You know about brain development. About how the adolescent brain basically goes haywire and isn't finished until the mid-20s. So I have given space for your exploration. My refusal to consent to your taking testosterone and getting a double mastectomy comes from knowing that this is a time of change. What feels true to you now might change. If it IS genuine, it will be true in the future. Life is a process of becoming. There is no need to rush.

I will write another letter about my practical concerns regarding medical transition. There are many serious side effects and potential health issues that come with this. So if when you turn 18 you are determined to do it, I want you deciding with informed consent. I want you to understand what you are taking on. But this letter is long enough as is.

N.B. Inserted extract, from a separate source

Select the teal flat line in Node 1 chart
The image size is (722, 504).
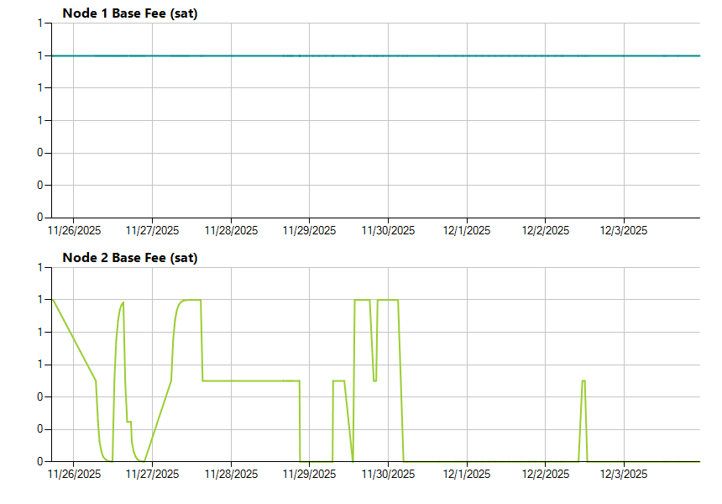coord(376,55)
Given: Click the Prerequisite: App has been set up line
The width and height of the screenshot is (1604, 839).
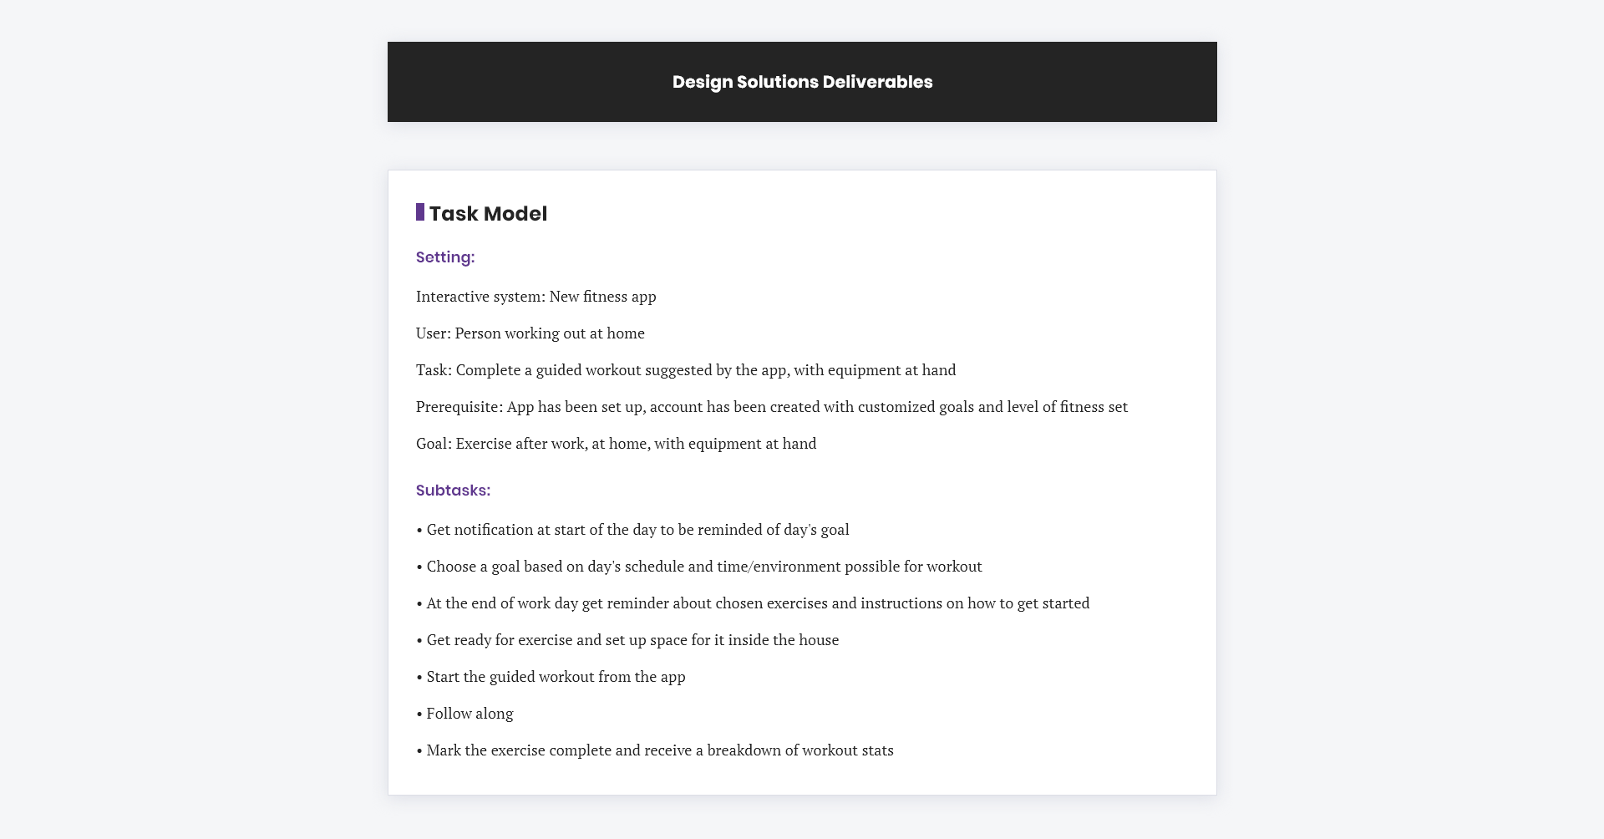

I love you. I know you know this. I'm grateful that you read this.

Monday, January 08, 2024

Thoughts On Transgender Culture

I'm giving voice to what feels true for me regarding all this, and it feels scandalous to write. I wrote this on a Facebook forum a few months ago. I'm certain I'm not unique, and others have had these thoughts, but here goes:

  • Gender dysphoria that emerges in adolescence is the anorexia of this generation. The child body matures, and some adolescents develop self-hatred and reject the reality of their bodies.
  • This generation also sees medicalization for gender similarly to other body modification practices, such as tattoos and piercings; it's simply part of self-expression.
  • Children are enabled to mess with their bodies by medical associations proclaiming that "affirming treatment" is the appropriate response.
  • Transgender ideology is magnified by the Internet and social media; it ripples to reach ever younger children.
  • Vulnerable young people face a world that feels like it's disappearing and in a constant state of emergency. It's monolithic, unfixable.
  • Since you can't change the world, change your gender. And then tell anyone who isn't on board to fuck off.
  • Parents are held hostage to their child's indoctrination; to keep the relationship, they must capitulate and affirm.
I spent all of 2023 reading articles, research, and books on both sides of the issue. I'll keep learning.